> [Your task]
Of all the lines below, output only those starting at the one with "The image size is (327, 1568)." and ending at the one with "The width and height of the screenshot is (904, 600).", both ends included, exactly as written.

> [Material shown]
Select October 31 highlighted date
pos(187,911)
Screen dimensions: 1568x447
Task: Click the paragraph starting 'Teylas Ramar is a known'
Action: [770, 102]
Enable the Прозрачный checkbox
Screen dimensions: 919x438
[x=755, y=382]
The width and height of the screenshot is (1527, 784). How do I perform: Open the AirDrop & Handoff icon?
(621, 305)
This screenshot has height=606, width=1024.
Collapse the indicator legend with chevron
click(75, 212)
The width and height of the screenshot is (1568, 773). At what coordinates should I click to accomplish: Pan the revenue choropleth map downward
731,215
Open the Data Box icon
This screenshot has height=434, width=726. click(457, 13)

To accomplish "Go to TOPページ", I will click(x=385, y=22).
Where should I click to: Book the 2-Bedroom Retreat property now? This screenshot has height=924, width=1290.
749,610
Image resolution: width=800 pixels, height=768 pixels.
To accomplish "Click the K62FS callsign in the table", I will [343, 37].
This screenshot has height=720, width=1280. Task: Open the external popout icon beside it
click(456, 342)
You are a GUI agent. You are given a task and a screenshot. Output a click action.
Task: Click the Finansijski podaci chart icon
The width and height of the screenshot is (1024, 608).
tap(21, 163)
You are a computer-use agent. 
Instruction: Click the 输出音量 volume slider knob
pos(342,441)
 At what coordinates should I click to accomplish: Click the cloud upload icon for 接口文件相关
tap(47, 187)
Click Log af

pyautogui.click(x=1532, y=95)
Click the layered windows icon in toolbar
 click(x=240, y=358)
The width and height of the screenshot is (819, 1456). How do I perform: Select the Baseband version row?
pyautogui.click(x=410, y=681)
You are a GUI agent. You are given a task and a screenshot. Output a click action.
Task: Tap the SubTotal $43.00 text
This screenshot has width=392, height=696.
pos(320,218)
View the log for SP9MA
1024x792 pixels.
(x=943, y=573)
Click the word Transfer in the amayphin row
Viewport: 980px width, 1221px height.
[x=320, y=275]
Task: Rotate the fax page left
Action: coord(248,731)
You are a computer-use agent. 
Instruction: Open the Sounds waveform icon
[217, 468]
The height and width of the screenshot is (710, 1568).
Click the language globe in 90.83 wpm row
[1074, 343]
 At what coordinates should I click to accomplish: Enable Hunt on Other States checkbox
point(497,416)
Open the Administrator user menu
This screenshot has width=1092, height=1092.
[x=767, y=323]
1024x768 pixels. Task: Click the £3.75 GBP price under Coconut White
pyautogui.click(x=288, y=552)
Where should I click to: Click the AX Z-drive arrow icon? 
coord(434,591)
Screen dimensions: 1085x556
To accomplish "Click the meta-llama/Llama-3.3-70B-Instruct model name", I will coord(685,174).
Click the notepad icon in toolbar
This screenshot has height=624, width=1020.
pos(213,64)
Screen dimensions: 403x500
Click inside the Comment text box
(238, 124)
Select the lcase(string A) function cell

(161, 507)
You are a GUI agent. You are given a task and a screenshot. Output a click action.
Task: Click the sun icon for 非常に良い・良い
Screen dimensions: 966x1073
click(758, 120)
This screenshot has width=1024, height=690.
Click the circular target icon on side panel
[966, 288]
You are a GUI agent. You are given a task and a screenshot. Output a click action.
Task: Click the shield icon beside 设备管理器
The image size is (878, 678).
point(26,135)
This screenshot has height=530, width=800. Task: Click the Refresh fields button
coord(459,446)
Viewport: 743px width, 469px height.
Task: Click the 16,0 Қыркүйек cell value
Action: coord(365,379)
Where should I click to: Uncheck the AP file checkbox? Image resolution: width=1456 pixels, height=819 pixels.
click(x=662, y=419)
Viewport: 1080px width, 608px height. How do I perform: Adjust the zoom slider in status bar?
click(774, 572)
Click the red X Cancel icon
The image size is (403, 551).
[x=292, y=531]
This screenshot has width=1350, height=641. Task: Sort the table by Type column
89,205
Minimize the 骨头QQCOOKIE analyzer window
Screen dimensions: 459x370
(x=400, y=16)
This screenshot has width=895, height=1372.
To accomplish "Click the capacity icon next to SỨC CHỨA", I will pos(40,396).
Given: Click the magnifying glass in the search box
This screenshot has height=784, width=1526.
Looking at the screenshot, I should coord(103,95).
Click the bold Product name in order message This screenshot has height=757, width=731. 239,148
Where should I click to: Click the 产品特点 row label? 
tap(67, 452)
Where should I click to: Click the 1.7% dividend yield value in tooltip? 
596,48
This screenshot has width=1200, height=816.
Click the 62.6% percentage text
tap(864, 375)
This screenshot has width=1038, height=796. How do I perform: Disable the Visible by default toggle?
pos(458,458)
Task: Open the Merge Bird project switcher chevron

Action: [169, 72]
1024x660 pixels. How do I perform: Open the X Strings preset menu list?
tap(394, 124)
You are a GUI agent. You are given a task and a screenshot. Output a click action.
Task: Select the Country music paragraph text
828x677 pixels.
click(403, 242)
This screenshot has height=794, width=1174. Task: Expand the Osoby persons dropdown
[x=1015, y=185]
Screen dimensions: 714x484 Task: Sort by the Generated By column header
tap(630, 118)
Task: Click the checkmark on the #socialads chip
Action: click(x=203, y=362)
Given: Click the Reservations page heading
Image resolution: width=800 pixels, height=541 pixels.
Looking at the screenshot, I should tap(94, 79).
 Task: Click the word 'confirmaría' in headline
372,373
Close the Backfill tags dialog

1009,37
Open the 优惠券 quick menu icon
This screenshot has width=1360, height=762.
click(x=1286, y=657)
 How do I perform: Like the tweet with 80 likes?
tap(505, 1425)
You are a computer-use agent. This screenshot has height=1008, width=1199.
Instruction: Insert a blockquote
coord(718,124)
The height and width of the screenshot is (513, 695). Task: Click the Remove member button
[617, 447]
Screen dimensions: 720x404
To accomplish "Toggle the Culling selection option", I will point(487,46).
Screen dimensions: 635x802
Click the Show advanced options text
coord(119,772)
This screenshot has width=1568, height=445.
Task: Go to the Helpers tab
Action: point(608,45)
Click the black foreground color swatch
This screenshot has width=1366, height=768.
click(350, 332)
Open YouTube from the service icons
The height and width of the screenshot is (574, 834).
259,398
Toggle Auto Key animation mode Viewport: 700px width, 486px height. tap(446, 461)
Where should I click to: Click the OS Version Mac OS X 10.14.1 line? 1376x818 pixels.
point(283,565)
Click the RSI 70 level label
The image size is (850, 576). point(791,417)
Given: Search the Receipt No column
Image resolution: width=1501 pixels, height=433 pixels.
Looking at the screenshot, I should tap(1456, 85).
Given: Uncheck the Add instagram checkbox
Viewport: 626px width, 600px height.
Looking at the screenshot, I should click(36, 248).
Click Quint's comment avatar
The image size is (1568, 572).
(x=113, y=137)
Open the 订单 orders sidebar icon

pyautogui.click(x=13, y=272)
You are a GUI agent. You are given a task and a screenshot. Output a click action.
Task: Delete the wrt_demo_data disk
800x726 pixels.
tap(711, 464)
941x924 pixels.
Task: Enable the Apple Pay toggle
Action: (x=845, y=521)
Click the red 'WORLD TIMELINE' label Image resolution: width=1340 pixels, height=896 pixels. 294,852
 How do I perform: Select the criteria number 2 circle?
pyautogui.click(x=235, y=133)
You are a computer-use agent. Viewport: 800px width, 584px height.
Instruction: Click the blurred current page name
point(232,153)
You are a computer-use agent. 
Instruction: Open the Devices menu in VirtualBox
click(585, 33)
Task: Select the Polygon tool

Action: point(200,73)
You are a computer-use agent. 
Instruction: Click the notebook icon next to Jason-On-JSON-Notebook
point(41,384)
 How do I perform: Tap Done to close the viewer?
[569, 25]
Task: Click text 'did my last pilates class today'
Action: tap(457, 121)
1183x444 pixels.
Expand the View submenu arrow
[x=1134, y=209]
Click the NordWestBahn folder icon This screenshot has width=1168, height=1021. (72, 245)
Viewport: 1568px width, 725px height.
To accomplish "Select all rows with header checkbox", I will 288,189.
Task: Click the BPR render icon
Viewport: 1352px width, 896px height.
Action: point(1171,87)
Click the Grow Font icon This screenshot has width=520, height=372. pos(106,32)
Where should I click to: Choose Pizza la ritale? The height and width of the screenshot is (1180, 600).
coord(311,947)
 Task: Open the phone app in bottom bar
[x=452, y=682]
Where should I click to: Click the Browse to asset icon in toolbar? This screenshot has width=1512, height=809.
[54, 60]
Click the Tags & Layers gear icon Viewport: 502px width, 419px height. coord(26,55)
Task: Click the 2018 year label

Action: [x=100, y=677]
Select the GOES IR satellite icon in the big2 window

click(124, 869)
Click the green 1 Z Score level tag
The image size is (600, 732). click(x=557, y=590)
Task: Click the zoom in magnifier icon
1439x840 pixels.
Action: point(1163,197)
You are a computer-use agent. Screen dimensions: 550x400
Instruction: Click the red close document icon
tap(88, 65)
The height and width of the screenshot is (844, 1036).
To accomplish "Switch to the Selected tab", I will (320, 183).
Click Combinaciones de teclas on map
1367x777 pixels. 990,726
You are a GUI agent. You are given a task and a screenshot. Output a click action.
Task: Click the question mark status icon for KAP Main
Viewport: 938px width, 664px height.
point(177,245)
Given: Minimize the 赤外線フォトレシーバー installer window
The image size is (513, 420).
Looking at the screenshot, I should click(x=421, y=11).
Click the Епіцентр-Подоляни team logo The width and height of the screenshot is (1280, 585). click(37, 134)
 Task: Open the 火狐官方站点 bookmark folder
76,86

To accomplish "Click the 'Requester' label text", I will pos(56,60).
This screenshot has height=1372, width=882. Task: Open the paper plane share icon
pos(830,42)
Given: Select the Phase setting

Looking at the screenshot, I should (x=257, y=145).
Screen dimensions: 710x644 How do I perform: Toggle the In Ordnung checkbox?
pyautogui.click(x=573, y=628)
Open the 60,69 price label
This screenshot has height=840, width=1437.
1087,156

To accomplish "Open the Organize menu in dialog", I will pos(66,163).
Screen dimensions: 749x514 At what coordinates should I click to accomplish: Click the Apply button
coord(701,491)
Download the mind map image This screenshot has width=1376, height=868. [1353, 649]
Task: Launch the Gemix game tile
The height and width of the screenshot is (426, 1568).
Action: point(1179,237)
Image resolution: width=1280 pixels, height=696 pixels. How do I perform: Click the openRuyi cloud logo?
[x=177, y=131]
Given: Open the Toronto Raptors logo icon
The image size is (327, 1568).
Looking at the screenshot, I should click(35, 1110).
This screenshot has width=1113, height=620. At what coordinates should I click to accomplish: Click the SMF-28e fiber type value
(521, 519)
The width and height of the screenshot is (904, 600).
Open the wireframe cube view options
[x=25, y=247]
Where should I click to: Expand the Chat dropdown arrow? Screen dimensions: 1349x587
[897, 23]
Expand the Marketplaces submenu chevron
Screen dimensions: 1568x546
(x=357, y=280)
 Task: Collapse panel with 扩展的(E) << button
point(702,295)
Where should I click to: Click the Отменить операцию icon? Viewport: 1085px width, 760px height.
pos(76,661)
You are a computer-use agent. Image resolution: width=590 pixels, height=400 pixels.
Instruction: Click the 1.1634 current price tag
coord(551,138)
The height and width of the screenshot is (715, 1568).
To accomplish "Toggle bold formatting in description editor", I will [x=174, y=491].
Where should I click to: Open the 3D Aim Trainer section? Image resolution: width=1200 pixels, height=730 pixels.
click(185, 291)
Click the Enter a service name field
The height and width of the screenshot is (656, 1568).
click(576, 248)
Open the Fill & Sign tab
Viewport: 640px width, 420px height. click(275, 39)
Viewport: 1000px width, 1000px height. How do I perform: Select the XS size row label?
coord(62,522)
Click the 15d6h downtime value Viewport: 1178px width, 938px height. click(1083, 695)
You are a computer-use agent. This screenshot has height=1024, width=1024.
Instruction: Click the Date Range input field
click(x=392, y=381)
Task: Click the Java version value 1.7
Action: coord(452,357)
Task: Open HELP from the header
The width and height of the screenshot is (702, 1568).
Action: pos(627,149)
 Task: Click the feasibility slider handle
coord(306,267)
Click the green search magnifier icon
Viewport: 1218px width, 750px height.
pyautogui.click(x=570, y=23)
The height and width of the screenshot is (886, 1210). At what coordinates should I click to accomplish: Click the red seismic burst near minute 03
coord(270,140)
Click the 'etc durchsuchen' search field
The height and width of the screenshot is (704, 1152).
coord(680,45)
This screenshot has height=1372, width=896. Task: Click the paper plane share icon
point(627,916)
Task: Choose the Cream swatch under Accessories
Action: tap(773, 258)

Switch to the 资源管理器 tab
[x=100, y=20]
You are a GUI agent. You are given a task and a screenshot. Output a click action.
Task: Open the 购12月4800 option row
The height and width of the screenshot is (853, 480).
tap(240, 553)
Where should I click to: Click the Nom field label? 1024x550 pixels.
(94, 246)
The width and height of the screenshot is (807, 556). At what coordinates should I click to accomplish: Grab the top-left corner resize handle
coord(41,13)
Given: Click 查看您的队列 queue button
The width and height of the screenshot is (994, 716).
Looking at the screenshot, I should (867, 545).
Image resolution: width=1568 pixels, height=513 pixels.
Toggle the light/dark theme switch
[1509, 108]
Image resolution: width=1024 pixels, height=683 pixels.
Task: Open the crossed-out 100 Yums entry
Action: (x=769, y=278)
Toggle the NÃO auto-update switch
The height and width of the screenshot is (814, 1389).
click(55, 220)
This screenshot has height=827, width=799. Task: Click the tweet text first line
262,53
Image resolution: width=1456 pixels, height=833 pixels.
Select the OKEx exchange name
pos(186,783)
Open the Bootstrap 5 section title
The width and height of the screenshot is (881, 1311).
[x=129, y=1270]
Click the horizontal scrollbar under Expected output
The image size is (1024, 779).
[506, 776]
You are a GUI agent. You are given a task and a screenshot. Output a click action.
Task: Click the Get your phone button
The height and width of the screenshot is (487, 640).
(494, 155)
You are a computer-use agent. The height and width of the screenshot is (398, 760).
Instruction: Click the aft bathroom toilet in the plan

> [Finished exercise]
The image size is (327, 1568).
Looking at the screenshot, I should click(35, 1110).
This screenshot has width=1113, height=620. At what coordinates should I click to accomplish: Click the SMF-28e fiber type value
(521, 519)
The width and height of the screenshot is (904, 600).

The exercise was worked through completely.